• [TASK INSTRUCTIONS]:
The job is to find each line of the records below that includes the word "from" and copy it.

• [EXCERPTED RECORDS]:

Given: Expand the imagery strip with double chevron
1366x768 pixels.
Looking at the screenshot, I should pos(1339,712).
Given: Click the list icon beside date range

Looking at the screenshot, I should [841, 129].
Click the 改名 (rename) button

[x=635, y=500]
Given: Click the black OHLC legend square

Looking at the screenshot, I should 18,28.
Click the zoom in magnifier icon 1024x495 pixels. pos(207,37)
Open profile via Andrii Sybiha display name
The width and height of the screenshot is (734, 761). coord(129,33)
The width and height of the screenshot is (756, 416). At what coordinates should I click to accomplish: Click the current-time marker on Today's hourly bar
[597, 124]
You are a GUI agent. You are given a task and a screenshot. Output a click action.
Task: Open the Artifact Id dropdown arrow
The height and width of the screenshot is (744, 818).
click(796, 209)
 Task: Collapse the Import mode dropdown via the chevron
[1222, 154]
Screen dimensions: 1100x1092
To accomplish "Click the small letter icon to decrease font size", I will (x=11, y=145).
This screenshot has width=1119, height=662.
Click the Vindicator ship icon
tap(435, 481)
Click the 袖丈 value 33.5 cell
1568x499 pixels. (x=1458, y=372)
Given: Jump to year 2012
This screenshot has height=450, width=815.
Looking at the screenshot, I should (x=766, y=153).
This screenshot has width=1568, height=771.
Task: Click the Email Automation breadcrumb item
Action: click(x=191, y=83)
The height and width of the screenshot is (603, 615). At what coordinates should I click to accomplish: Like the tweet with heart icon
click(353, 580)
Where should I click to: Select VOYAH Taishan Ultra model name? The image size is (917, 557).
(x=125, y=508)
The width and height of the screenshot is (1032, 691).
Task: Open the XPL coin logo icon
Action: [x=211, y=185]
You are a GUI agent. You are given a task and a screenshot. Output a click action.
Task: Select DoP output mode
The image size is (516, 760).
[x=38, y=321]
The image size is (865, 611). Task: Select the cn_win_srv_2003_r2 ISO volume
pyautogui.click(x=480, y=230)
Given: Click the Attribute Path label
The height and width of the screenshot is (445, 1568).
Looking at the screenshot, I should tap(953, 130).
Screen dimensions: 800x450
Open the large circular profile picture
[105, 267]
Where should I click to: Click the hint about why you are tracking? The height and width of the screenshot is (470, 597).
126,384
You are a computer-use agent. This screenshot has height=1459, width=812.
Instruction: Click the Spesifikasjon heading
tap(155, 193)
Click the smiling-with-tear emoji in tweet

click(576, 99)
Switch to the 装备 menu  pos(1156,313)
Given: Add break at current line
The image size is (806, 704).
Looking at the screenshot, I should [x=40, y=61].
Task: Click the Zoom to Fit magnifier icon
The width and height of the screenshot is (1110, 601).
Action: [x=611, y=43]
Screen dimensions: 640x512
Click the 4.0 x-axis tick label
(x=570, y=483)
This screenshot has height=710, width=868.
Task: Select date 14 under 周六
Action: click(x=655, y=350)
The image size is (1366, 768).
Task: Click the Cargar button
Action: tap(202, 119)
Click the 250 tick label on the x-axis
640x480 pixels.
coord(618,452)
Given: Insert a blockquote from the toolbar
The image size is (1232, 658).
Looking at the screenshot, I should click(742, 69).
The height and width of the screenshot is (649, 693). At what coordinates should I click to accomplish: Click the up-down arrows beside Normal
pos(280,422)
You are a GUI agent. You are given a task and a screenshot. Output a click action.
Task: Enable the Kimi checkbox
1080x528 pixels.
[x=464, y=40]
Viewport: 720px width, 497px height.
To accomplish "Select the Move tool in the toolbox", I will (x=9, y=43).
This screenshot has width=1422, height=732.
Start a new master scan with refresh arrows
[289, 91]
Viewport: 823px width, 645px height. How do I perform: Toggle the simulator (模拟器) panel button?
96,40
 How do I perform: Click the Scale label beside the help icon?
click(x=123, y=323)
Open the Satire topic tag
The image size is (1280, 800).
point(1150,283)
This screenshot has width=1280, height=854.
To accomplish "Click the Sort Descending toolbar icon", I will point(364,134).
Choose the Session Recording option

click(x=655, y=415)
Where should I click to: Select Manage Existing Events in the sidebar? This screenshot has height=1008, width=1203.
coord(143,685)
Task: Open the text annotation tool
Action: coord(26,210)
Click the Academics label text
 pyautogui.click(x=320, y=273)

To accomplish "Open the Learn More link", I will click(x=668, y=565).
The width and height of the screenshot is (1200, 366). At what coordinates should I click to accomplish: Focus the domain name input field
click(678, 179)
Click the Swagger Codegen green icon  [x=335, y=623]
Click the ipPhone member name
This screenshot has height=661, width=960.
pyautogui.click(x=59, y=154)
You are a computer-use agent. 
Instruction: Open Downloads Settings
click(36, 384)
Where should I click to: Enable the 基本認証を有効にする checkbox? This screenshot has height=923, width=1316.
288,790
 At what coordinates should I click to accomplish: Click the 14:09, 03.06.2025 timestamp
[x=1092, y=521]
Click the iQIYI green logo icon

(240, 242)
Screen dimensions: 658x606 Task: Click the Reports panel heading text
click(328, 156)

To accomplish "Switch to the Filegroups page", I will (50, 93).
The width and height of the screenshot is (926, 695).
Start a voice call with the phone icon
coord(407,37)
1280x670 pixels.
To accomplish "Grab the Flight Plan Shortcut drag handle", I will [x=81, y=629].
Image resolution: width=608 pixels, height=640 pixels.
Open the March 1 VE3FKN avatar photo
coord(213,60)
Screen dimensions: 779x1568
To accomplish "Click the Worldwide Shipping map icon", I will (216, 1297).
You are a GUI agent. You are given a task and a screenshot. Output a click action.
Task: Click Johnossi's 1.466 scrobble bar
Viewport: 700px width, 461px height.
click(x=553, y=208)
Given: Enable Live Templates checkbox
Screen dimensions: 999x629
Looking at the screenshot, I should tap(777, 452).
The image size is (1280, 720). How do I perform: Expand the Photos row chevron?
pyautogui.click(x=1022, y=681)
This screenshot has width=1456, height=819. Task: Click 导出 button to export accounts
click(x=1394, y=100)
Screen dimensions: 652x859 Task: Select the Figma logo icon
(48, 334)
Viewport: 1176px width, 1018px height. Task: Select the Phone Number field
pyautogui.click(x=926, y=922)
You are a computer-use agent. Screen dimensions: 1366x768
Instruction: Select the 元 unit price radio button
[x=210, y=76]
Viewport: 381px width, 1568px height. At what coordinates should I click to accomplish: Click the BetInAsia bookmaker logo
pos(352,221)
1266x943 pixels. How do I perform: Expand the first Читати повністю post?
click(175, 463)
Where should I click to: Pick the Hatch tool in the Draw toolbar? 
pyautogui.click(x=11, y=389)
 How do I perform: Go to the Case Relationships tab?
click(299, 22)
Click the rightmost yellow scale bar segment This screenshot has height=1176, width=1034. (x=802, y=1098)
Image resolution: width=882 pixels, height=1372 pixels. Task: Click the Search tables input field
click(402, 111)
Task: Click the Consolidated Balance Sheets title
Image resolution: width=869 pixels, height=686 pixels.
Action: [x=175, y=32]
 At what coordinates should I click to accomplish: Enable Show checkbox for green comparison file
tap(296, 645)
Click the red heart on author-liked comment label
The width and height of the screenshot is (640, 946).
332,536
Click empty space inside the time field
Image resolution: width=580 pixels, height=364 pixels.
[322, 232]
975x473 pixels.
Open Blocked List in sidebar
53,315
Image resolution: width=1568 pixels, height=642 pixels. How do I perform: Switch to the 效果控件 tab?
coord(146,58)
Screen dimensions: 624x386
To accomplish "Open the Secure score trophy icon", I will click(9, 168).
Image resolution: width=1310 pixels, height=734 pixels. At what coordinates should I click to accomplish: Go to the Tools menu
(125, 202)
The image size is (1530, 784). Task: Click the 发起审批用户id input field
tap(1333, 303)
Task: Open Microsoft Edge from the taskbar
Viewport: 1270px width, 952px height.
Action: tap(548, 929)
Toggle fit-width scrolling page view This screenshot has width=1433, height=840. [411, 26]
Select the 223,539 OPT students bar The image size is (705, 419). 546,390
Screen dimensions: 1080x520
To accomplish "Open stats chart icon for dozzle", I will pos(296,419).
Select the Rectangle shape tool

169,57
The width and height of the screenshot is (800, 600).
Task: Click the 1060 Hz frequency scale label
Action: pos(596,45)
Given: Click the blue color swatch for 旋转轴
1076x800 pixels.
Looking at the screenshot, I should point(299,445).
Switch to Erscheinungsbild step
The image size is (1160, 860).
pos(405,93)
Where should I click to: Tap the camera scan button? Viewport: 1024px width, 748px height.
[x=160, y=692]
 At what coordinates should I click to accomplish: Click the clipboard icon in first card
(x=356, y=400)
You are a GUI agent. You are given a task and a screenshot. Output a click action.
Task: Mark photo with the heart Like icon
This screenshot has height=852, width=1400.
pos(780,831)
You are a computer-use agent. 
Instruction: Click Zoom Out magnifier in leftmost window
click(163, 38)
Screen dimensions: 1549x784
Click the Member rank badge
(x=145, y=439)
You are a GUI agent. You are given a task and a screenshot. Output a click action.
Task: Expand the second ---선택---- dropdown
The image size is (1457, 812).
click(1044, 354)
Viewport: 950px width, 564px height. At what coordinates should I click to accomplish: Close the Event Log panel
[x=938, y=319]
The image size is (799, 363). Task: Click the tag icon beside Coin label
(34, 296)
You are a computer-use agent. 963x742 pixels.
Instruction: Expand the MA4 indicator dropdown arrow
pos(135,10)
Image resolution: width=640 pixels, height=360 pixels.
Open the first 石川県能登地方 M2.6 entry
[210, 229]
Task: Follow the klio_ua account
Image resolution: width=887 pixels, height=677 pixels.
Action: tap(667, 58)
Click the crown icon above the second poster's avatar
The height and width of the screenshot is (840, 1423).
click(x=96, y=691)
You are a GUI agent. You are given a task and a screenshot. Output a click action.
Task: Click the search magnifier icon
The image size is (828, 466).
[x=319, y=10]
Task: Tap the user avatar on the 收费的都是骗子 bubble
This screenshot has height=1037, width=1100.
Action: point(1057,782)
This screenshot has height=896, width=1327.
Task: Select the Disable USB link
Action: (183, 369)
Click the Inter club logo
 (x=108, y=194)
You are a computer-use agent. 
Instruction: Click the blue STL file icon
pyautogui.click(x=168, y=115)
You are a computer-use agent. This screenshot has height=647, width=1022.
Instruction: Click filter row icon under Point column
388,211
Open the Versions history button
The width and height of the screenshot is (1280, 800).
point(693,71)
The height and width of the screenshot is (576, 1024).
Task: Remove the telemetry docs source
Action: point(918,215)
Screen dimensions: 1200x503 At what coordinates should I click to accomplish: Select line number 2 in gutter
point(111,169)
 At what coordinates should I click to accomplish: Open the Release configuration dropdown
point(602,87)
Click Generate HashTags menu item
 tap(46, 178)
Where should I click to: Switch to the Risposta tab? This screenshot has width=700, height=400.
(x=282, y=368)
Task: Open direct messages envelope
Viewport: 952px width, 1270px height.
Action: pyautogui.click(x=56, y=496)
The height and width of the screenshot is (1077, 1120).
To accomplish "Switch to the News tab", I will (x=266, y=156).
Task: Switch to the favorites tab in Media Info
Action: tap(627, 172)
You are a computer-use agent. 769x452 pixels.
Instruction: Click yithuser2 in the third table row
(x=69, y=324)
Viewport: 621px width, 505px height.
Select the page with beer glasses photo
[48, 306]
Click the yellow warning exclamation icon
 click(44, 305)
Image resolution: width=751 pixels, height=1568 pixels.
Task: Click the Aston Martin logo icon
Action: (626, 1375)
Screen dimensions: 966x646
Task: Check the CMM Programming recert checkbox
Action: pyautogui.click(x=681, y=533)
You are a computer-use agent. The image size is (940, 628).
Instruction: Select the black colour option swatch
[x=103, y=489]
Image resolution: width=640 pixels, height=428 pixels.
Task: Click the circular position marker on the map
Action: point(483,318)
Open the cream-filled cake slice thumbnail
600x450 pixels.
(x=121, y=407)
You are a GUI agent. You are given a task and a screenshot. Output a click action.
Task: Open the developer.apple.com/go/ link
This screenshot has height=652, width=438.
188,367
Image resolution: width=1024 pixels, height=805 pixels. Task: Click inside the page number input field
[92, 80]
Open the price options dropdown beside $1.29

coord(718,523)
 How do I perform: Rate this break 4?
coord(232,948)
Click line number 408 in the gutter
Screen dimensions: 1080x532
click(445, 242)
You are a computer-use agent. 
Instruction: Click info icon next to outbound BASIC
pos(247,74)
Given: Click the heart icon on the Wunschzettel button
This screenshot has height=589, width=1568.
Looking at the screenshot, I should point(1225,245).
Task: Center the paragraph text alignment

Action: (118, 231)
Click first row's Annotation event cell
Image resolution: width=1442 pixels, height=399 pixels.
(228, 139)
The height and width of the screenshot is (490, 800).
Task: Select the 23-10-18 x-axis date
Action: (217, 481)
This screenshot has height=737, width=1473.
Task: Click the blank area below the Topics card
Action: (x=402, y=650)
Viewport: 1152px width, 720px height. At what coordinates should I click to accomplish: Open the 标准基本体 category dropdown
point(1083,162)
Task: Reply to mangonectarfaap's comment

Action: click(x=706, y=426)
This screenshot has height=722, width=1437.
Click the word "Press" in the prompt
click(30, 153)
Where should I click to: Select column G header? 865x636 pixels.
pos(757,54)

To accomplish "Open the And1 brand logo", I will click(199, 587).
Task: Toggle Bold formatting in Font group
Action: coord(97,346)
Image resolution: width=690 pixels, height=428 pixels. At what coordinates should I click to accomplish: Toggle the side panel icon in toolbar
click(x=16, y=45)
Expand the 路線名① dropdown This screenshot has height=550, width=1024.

• [REPLY]:
Given: Insert a blockquote from the toolbar
Task: Open Microsoft Edge from the taskbar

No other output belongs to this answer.